November passed, and December, with still the depressing news of retreat and ever retreat before the overwhelming numbers of the British. Clotilde long remembered that dreary Christmas night when the wind shrieked down Master Simon’s chimney and banged and shook at the heavy wooden shutters, while she, Stephen and Mother Jeanne huddled about the fire and tried to smile at Stephen’s merry stories and cheerful talk. All three of their hearts were so heavy with thoughts of the struggling army, of freezing soldiers crouching over camp fires, of the desperate struggle against almost hopeless odds, that it was Stephen alone who managed to speak confidently and to see in the blazing fire pictures of hope, victory and peace at last.

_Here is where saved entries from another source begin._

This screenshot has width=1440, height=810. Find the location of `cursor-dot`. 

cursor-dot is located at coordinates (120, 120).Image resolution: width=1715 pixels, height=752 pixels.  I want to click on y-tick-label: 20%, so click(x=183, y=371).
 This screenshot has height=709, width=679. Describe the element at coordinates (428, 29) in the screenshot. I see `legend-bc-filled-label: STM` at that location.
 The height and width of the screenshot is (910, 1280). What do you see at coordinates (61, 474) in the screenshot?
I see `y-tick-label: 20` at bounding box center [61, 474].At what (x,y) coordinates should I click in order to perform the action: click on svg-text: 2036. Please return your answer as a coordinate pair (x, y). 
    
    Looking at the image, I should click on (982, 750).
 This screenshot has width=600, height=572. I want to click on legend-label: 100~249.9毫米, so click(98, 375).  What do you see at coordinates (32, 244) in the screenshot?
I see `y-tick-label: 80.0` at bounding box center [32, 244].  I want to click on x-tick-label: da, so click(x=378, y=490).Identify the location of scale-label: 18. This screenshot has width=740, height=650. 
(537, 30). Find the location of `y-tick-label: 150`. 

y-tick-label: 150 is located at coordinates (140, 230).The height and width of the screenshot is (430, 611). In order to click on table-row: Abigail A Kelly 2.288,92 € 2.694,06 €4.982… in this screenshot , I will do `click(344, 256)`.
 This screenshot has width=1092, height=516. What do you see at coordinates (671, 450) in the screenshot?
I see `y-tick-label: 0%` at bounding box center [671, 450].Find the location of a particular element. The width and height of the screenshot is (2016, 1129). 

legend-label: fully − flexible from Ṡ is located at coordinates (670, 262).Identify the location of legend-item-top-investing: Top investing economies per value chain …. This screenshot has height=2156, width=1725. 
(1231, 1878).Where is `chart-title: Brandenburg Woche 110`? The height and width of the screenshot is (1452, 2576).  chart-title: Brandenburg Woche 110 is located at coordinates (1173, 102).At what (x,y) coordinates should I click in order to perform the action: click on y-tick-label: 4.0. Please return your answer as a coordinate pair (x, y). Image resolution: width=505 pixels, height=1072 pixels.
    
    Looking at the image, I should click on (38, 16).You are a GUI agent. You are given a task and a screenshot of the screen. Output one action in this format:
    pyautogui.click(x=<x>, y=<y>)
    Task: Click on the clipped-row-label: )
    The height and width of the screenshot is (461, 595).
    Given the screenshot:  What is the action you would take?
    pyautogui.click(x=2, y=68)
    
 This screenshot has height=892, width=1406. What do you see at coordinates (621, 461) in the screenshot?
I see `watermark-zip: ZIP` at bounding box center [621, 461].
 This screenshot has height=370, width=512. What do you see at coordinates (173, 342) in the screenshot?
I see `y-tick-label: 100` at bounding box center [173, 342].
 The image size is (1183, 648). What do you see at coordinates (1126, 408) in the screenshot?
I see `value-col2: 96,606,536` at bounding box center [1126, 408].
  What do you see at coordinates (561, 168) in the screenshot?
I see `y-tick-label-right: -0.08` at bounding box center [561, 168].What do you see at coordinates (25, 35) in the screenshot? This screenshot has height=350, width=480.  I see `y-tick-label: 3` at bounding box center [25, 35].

On New Year’s day came the tidings of that marvellous crossing of the Delaware and the capture of Trenton. People brightened then and began to speak more cheerily. Strange to say, it was only Stephen who shook his head over the news.
“A General who must take such fearful risks as that,” he said, “is plainly in such dire necessity that he must win, or lose all. May Heaven help him!”
On an afternoon in April came a messenger, covered to his eyes with splashings of mud, clay and gravel, and bearing a letter from General Washington to Stephen.
“Pennsylvania, New Jersey, New York and New England have combined to decorate them,” he said, displaying his great jack boots, “but there was naught of bad roads or hidden enemies could stay me on an errand that, so His Excellency said, was desperate in its need for haste. Things have come to a fearful pass with the army!”
Stephen, however, although he read the letter carefully, seemed in no hurry with his reply.
“See that the man is well cared for,” he directed Clotilde. “It is too late for him to set forth again to-day, so let him lodge here and receive my answer in the morning.”